The government increased prevention efforts. The government continued to implement the Fisheries Foreign Charter Vessels Amendment, scheduled to come into full effect May 1, 2016, which requires all foreign charter vessels fishing in New Zealand waters to operate as New Zealand-flagged vessels and abide by its health and labor laws. The government reported two fishing vessels considered to be at high risk of labor exploitation chose not to renew their licenses to fish in New Zealand waters due to the increased scrutiny. In September 2015, the government signed a bilateral agreement with the Philippines to improve the transparency of recruitment of Filipino migrant workers in New Zealand and reduce their vulnerability. As part of these efforts, immigration authorities reviewed the employment contracts of some Filipino migrant workers upon arrival in the country to verify their contracts matched those previously filed and provided guidelines to employers of Filipino workers outlining their legal obligations. The government sent welcome emails to all approved residence, work, and student visa holders with information on workers’ rights and employment support services in 13 languages. The Labor Inspectorate published two reports on vulnerable workers in the construction and hospitality industries on its website. The government presented new editions of guides for migrant dairy workers and their employers on workers’ rights, employers’ responsibilities, and support services.

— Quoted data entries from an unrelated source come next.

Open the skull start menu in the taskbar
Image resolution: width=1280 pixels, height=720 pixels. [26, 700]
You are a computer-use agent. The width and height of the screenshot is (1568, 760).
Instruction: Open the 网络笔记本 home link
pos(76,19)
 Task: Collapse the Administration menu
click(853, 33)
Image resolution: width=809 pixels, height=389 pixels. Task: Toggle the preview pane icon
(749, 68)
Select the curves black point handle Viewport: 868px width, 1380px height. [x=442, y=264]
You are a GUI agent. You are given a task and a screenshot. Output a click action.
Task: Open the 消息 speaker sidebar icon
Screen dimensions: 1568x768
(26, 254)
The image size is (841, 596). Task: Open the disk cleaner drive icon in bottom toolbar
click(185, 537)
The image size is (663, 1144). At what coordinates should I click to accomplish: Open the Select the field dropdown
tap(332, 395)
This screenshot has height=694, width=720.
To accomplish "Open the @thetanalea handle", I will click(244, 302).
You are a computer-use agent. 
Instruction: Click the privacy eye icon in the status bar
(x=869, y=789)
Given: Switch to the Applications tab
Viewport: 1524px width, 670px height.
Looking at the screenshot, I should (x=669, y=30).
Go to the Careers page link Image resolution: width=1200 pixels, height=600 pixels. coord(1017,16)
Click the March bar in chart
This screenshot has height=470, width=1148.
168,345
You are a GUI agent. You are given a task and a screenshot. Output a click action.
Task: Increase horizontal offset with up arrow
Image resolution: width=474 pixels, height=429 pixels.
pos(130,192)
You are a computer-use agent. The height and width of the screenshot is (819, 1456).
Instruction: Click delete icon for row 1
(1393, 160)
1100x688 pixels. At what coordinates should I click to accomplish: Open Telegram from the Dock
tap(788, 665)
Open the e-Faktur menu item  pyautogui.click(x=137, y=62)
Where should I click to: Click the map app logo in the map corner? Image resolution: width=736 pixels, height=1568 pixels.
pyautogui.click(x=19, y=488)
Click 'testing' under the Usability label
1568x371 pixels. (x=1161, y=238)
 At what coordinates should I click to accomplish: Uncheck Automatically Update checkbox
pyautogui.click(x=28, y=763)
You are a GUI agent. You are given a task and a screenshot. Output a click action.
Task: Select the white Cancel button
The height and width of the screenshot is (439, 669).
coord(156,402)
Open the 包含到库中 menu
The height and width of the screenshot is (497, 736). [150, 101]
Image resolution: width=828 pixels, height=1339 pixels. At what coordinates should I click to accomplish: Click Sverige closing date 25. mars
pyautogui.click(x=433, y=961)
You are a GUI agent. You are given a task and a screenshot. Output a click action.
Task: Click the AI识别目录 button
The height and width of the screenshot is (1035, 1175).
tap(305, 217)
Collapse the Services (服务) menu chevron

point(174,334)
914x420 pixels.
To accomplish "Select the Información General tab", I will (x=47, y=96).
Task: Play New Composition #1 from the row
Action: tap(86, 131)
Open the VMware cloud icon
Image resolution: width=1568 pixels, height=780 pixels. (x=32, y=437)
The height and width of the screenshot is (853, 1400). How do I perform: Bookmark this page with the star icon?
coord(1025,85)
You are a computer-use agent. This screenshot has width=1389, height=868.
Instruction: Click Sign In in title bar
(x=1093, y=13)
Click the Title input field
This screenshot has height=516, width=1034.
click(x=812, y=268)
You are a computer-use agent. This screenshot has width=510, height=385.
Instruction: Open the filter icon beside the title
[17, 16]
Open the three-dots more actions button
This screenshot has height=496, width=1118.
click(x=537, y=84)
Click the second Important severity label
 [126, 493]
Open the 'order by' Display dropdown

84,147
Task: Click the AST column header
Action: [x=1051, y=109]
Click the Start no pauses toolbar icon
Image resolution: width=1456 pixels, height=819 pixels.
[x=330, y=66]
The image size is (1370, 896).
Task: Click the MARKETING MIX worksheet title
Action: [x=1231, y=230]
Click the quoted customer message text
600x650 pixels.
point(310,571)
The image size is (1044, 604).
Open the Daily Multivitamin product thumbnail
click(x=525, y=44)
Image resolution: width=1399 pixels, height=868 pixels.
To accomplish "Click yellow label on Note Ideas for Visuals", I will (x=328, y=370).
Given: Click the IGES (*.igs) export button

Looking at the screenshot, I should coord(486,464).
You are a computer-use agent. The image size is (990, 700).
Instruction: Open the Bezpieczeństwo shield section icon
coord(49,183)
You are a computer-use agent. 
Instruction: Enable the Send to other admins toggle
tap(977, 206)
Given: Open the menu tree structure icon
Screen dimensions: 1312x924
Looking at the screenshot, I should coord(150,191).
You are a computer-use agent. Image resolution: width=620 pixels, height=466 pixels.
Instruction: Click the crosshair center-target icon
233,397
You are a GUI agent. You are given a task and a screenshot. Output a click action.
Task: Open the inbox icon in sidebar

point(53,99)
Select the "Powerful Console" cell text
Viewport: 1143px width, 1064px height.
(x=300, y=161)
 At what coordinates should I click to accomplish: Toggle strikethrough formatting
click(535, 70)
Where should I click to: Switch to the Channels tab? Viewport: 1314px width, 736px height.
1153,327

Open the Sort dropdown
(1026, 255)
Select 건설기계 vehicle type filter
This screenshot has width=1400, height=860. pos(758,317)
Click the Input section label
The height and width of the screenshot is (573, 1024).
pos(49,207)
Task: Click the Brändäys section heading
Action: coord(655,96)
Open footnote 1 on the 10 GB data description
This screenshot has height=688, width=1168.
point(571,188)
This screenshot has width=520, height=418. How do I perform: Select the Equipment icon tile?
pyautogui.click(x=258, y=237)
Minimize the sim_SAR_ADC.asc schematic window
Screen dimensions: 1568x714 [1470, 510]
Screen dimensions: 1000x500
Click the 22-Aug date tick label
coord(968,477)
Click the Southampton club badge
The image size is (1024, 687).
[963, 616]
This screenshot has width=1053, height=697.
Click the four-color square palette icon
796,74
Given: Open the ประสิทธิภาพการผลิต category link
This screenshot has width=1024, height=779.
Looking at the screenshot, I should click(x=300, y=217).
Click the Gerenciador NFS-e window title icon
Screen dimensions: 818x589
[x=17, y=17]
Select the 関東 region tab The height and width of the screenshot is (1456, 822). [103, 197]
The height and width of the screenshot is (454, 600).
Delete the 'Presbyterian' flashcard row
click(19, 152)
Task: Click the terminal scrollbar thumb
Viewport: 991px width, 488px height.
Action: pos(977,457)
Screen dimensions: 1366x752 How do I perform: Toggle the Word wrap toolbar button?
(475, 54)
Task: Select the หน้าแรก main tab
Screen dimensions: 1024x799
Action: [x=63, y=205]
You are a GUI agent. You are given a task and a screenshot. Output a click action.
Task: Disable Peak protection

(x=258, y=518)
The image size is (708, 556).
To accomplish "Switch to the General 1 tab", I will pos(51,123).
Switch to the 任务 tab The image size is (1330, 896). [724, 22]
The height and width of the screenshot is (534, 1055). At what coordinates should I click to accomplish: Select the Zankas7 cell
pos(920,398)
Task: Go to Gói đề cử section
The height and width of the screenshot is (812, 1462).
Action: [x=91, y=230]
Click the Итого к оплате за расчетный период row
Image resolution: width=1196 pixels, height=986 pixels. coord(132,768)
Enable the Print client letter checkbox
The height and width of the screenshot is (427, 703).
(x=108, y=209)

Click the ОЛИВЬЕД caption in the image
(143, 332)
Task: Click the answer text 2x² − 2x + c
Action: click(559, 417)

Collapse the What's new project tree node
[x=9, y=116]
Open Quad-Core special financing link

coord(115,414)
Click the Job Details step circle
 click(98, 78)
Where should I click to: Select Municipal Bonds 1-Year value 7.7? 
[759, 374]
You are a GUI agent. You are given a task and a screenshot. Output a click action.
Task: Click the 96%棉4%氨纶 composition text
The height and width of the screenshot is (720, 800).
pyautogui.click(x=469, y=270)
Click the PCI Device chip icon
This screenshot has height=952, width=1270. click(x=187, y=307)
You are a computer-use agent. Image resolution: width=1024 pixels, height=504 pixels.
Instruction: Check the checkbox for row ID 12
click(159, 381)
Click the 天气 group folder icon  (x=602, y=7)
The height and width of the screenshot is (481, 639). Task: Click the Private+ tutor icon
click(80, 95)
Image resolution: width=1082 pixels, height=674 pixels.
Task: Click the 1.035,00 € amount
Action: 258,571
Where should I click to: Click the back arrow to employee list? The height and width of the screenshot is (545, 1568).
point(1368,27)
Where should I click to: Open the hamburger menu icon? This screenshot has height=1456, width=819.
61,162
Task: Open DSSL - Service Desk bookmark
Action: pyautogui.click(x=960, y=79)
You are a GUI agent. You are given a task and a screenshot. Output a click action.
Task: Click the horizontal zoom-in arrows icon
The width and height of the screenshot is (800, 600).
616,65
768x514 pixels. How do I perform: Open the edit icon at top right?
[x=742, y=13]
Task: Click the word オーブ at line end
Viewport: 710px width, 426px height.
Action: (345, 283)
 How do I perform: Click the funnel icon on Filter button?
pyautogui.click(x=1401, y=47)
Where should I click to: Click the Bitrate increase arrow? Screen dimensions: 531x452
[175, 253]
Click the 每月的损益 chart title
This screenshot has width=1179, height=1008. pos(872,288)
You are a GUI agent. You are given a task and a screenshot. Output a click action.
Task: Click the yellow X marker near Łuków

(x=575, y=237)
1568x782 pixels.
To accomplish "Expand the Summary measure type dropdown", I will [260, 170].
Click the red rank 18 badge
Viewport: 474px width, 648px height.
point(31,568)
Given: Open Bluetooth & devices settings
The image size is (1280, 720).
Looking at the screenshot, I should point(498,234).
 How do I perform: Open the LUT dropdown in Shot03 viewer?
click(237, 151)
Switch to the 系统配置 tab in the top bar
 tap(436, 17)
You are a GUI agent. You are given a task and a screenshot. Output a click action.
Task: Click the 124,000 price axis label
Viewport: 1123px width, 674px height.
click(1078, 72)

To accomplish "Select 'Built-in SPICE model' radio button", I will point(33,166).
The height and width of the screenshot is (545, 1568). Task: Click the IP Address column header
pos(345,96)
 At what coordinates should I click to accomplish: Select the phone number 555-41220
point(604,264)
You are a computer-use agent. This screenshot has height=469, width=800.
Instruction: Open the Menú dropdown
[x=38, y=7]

In an attempt to reduce the demand for forced labor, the government increased compliance tests of employment contracts used in work visa applications and issued media statements about labor compliance audit results and prosecutions of labor exploitation cases. The government did not make efforts to reduce the demand for commercial sex acts. The government provided anti-trafficking training to its diplomatic personnel. The government continued to cooperate with foreign governments to identify child sex tourists in New Zealand and to prioritize the prevention of child sex tourism abroad by its residents, although these efforts did not result in any investigations or prosecutions.